Com todos esses triunfos, ela costuma dizer para os conhecidos que “o tênis é o melhor remédio”, pois ajuda em todos os aspectos. “Os problemas acabam, o esporte não deixa você se sentir só, ninguém se isola, sempre está fazendo algo com alguém. Ajuda na ansiedade, é a maior estrutura”, reforça.
“Sou admirada por algo bom”
Durante cinco anos, Débora teve um grupo voluntário de corrida, em que liderou, ao todo, 128 mulheres. “Tinha uma com 115 quilos, que falava que não conseguia correr. Mas eu dizia que conseguiria, era só se dedicar, ter um sorriso no rosto e companheirismo, porque era de graça. Ela emagreceu e foi evoluindo. Nunca digo não para as alunas, mostro o caminho das pedras. Esses são os meus maiores prêmios, fazer com que as pessoas corram”.

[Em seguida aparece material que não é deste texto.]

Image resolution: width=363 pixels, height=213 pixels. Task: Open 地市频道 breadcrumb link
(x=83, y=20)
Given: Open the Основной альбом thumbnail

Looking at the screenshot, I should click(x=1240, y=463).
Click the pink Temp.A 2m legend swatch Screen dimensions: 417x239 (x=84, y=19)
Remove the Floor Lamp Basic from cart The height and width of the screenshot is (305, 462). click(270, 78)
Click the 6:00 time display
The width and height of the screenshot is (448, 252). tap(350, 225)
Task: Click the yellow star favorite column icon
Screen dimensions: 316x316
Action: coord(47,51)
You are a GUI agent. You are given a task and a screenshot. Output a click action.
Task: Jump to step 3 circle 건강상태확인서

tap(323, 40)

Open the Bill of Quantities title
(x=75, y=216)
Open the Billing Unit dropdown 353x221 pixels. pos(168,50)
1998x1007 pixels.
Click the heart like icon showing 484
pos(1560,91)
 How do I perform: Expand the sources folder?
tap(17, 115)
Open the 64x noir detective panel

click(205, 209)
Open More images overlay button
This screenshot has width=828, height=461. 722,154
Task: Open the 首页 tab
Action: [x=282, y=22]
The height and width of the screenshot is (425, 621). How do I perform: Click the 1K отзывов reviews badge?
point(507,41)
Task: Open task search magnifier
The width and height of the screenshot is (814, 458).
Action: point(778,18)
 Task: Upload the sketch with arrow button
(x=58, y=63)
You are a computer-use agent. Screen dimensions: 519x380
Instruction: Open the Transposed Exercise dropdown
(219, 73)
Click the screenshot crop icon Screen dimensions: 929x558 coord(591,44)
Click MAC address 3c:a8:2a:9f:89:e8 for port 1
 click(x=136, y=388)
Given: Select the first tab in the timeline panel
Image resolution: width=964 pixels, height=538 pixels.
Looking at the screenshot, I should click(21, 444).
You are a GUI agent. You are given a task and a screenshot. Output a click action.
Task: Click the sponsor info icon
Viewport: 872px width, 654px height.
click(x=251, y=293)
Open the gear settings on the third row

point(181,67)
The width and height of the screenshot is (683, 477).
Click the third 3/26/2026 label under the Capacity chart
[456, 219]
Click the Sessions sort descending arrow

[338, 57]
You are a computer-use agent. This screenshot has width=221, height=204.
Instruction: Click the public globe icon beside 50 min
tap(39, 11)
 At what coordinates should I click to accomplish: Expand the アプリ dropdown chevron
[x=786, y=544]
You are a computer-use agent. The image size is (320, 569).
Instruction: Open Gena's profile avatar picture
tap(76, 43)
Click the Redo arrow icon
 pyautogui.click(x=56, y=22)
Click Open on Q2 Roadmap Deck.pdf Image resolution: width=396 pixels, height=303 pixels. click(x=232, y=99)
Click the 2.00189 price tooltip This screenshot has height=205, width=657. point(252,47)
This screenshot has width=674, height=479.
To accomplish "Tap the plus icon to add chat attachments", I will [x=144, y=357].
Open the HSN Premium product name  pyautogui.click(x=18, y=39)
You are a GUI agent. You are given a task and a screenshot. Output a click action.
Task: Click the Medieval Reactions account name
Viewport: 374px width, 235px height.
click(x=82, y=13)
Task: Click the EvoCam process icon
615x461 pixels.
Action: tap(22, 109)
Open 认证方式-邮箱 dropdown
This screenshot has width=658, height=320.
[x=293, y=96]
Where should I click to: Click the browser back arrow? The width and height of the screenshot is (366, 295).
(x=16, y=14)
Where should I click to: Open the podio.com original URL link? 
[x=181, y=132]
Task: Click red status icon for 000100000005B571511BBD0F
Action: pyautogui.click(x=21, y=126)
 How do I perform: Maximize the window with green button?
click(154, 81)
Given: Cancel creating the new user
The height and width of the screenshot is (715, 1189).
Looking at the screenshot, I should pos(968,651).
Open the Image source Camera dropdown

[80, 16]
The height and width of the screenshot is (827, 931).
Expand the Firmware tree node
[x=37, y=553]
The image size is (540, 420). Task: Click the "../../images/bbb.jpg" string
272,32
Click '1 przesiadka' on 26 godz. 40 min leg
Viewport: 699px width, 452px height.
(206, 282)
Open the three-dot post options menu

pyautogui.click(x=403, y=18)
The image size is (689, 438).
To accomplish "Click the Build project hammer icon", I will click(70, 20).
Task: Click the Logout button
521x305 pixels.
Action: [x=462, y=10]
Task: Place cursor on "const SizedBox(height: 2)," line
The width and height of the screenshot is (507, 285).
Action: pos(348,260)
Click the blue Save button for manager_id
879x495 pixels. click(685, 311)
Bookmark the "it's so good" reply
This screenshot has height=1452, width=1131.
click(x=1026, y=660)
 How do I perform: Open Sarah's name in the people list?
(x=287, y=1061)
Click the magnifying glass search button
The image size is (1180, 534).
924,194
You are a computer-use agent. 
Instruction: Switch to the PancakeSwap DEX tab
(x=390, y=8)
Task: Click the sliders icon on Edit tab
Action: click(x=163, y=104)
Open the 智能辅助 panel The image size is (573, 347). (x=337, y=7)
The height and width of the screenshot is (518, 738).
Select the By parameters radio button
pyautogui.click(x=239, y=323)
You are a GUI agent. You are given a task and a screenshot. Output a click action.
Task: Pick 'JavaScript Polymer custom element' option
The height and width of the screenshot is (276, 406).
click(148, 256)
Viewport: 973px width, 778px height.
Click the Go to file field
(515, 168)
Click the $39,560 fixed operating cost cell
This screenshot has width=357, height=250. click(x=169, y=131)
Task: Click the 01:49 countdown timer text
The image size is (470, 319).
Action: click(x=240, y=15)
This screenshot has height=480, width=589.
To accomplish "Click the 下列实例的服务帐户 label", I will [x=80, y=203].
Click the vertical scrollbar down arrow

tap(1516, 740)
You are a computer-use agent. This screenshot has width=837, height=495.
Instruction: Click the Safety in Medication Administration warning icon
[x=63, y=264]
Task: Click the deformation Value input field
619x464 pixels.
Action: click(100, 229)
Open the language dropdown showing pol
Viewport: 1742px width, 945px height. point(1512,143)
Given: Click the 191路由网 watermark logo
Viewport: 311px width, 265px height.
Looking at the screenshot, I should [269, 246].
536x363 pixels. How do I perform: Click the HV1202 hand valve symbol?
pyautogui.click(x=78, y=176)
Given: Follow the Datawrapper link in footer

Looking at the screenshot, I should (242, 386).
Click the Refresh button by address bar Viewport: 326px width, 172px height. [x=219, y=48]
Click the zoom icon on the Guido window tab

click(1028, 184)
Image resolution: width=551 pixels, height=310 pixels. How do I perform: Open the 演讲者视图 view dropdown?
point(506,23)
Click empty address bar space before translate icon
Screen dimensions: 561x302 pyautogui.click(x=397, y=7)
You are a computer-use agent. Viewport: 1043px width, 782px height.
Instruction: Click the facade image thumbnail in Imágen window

Hoje, a corredora estuda educação física para aprimorar seus conhecimentos. A maratonista radicada em Juiz de Fora também dá aulas de crossfit. “Encontro três vezes na semana as atletas que encontram comigo, e duas delas já sobem no pódio. De mera atleta iniciante, hoje me tornei treinadora. Percebo que ajudo as pessoas a superarem os problemas dela, faço amizades e sou admirada por algo bom”, comenta a fundadora do grupo “Motivação”.
O trajeto comandado pela professora começa no Colégio Militar e vai até parte do Rio Paraibuna, totalizando de dez a 12 quilômetros. Além do fortalecimento no crossfit, Débora faz planilhas para as atletas, além de alertar para a importância da alimentação e suplementação. “O principal é a dedicação. Ninguém chega a lugar nenhum sem sacrifício. Por isso, a disciplina é muito importante, mesmo que se torna um prazer. Você muda a educação, a postura e o bem-estar”, enxerga.
“O maior prêmio é ganhar um abraço no final”
Débora acredita que uma situação em específico ilustra sua relação caridosa com as corridas. “Teve uma disputa em Juiz de Fora que faltou água, estava um calor enorme, e uma atleta ficou mal e desesperada. Peguei gelo, coloquei na mão dela e falei ‘chupa esse gelo, se não você não vai conseguir chegar, vai desmaiar, bota na boca.’ Reencontrei ela um ano depois, conversamos sobre corrida e ouvi dela ‘eu nunca vou esquecer o que uma moça fez para mim na corrida’. Eu perguntei o que, e ela disse o acontecimento. Falei que essa moça era eu, nos abraçamos, foi a coisa mais linda”, se orgulha.
Dessa forma, a professora de educação física entende que sua missão na vida é “abrir mão para os outros”, porque se sente bem se doando. “O maior prêmio é ganhar um abraço no final, marcar a vida da pessoa por ela conseguir algo que queria. Correr e ajudar são as minhas paixões. Espero estar inserida nesse meio até 80 anos, porque sem isso, me sinto um passarinho com as asas quebradas”, define.